■ Exercise objective: When you reach the entries below, transcribe each line word for word.

####################

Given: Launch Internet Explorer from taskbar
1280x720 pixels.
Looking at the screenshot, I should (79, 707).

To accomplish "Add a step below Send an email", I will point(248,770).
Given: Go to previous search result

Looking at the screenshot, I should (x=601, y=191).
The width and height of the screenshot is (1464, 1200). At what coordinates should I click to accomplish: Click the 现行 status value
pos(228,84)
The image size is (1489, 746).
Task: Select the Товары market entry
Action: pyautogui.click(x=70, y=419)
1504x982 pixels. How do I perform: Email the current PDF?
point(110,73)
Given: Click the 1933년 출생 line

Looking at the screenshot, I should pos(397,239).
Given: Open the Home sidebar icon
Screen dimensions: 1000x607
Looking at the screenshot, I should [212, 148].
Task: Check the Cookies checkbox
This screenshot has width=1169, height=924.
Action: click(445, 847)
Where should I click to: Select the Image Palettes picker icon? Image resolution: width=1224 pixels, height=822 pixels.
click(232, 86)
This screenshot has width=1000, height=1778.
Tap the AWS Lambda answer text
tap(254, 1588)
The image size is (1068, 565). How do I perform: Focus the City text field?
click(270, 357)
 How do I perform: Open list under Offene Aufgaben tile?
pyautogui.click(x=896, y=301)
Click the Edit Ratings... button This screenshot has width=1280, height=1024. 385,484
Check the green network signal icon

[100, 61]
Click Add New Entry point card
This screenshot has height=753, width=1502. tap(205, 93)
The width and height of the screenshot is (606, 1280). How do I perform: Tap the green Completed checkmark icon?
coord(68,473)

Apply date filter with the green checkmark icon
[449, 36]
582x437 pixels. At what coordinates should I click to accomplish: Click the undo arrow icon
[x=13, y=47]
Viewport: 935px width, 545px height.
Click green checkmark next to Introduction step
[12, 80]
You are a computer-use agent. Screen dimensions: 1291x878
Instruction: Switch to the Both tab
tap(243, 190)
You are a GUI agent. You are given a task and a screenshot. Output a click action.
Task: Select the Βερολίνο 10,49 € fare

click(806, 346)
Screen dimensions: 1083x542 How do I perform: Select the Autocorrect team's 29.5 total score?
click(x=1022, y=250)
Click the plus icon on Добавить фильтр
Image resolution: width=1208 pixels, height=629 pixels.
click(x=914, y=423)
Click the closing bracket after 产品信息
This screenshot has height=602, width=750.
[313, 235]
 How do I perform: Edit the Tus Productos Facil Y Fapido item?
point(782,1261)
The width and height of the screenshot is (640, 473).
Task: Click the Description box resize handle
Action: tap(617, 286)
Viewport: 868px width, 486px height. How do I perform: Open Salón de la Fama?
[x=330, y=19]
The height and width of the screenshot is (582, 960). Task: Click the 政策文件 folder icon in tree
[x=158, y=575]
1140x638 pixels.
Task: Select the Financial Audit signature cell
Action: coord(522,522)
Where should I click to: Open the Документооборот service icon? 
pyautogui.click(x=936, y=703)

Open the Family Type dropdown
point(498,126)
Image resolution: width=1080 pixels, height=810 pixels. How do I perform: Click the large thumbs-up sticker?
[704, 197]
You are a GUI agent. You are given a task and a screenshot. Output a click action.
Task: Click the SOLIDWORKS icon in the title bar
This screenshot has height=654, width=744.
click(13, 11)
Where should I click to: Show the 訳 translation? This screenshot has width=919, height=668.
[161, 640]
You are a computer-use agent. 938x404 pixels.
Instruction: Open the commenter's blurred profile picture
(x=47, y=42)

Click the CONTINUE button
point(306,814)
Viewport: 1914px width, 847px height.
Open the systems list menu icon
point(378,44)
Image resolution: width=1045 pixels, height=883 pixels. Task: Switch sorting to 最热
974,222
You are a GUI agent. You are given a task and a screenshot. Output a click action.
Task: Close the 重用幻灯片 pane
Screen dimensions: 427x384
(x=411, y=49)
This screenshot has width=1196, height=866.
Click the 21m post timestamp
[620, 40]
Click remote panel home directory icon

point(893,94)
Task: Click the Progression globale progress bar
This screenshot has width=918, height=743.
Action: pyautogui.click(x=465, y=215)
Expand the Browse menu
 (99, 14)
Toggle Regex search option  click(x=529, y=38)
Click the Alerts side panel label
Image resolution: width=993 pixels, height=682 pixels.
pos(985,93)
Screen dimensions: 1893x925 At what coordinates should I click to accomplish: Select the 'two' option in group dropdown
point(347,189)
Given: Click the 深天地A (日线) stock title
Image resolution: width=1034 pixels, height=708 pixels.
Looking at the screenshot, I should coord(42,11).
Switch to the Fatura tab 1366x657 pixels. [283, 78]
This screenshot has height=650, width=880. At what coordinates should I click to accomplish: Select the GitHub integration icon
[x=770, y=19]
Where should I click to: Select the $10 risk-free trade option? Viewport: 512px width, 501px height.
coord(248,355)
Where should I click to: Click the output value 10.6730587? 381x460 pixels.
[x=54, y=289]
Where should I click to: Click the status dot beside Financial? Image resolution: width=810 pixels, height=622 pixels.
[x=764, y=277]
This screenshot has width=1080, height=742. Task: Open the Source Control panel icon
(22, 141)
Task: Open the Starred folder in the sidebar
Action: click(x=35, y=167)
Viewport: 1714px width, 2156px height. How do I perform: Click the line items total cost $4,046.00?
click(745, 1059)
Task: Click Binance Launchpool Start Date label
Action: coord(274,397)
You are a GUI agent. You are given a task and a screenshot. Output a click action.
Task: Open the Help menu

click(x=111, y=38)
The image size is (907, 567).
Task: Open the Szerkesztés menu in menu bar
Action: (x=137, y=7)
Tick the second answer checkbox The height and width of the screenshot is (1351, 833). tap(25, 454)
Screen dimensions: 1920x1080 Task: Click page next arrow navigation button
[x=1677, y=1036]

####################

■ Exercise result:
Given: Launch Internet Explorer from taskbar
1280x720 pixels.
Looking at the screenshot, I should (79, 707).

To accomplish "Add a step below Send an email", I will point(248,770).
Given: Go to previous search result

Looking at the screenshot, I should (x=601, y=191).
The width and height of the screenshot is (1464, 1200). At what coordinates should I click to accomplish: Click the 现行 status value
pos(228,84)
The image size is (1489, 746).
Task: Select the Товары market entry
Action: pyautogui.click(x=70, y=419)
1504x982 pixels. How do I perform: Email the current PDF?
point(110,73)
Given: Click the 1933년 출생 line

Looking at the screenshot, I should pos(397,239).
Given: Open the Home sidebar icon
Screen dimensions: 1000x607
Looking at the screenshot, I should [212, 148].
Task: Check the Cookies checkbox
This screenshot has width=1169, height=924.
Action: click(445, 847)
Where should I click to: Select the Image Palettes picker icon? Image resolution: width=1224 pixels, height=822 pixels.
click(232, 86)
This screenshot has width=1000, height=1778.
Tap the AWS Lambda answer text
tap(254, 1588)
The image size is (1068, 565). How do I perform: Focus the City text field?
click(270, 357)
 How do I perform: Open list under Offene Aufgaben tile?
pyautogui.click(x=896, y=301)
Click the Edit Ratings... button This screenshot has width=1280, height=1024. 385,484
Check the green network signal icon

[100, 61]
Click Add New Entry point card
This screenshot has height=753, width=1502. tap(205, 93)
The width and height of the screenshot is (606, 1280). How do I perform: Tap the green Completed checkmark icon?
coord(68,473)

Apply date filter with the green checkmark icon
[449, 36]
582x437 pixels. At what coordinates should I click to accomplish: Click the undo arrow icon
[x=13, y=47]
Viewport: 935px width, 545px height.
Click green checkmark next to Introduction step
[12, 80]
You are a computer-use agent. Screen dimensions: 1291x878
Instruction: Switch to the Both tab
tap(243, 190)
You are a GUI agent. You are given a task and a screenshot. Output a click action.
Task: Select the Βερολίνο 10,49 € fare

click(806, 346)
Screen dimensions: 1083x542 How do I perform: Select the Autocorrect team's 29.5 total score?
click(x=1022, y=250)
Click the plus icon on Добавить фильтр
Image resolution: width=1208 pixels, height=629 pixels.
click(x=914, y=423)
Click the closing bracket after 产品信息
This screenshot has height=602, width=750.
[313, 235]
 How do I perform: Edit the Tus Productos Facil Y Fapido item?
point(782,1261)
The width and height of the screenshot is (640, 473).
Task: Click the Description box resize handle
Action: tap(617, 286)
Viewport: 868px width, 486px height. How do I perform: Open Salón de la Fama?
[x=330, y=19]
The height and width of the screenshot is (582, 960). Task: Click the 政策文件 folder icon in tree
[x=158, y=575]
1140x638 pixels.
Task: Select the Financial Audit signature cell
Action: coord(522,522)
Where should I click to: Open the Документооборот service icon? 
pyautogui.click(x=936, y=703)

Open the Family Type dropdown
point(498,126)
Image resolution: width=1080 pixels, height=810 pixels. How do I perform: Click the large thumbs-up sticker?
[704, 197]
You are a GUI agent. You are given a task and a screenshot. Output a click action.
Task: Click the SOLIDWORKS icon in the title bar
This screenshot has height=654, width=744.
click(13, 11)
Where should I click to: Show the 訳 translation? This screenshot has width=919, height=668.
[161, 640]
You are a computer-use agent. 938x404 pixels.
Instruction: Open the commenter's blurred profile picture
(x=47, y=42)

Click the CONTINUE button
point(306,814)
Viewport: 1914px width, 847px height.
Open the systems list menu icon
point(378,44)
Image resolution: width=1045 pixels, height=883 pixels. Task: Switch sorting to 最热
974,222
You are a GUI agent. You are given a task and a screenshot. Output a click action.
Task: Close the 重用幻灯片 pane
Screen dimensions: 427x384
(x=411, y=49)
This screenshot has width=1196, height=866.
Click the 21m post timestamp
[620, 40]
Click remote panel home directory icon

point(893,94)
Task: Click the Progression globale progress bar
This screenshot has width=918, height=743.
Action: pyautogui.click(x=465, y=215)
Expand the Browse menu
 (99, 14)
Toggle Regex search option  click(x=529, y=38)
Click the Alerts side panel label
Image resolution: width=993 pixels, height=682 pixels.
pos(985,93)
Screen dimensions: 1893x925 At what coordinates should I click to accomplish: Select the 'two' option in group dropdown
point(347,189)
Given: Click the 深天地A (日线) stock title
Image resolution: width=1034 pixels, height=708 pixels.
Looking at the screenshot, I should coord(42,11).
Switch to the Fatura tab 1366x657 pixels. [283, 78]
This screenshot has height=650, width=880. At what coordinates should I click to accomplish: Select the GitHub integration icon
[x=770, y=19]
Where should I click to: Select the $10 risk-free trade option? Viewport: 512px width, 501px height.
coord(248,355)
Where should I click to: Click the output value 10.6730587? 381x460 pixels.
[x=54, y=289]
Where should I click to: Click the status dot beside Financial? Image resolution: width=810 pixels, height=622 pixels.
[x=764, y=277]
This screenshot has width=1080, height=742. Task: Open the Source Control panel icon
(22, 141)
Task: Open the Starred folder in the sidebar
Action: click(x=35, y=167)
Viewport: 1714px width, 2156px height. How do I perform: Click the line items total cost $4,046.00?
click(745, 1059)
Task: Click Binance Launchpool Start Date label
Action: coord(274,397)
You are a GUI agent. You are given a task and a screenshot. Output a click action.
Task: Open the Help menu

click(x=111, y=38)
The image size is (907, 567).
Task: Open the Szerkesztés menu in menu bar
Action: (x=137, y=7)
Tick the second answer checkbox The height and width of the screenshot is (1351, 833). tap(25, 454)
Screen dimensions: 1920x1080 Task: Click page next arrow navigation button
[x=1677, y=1036]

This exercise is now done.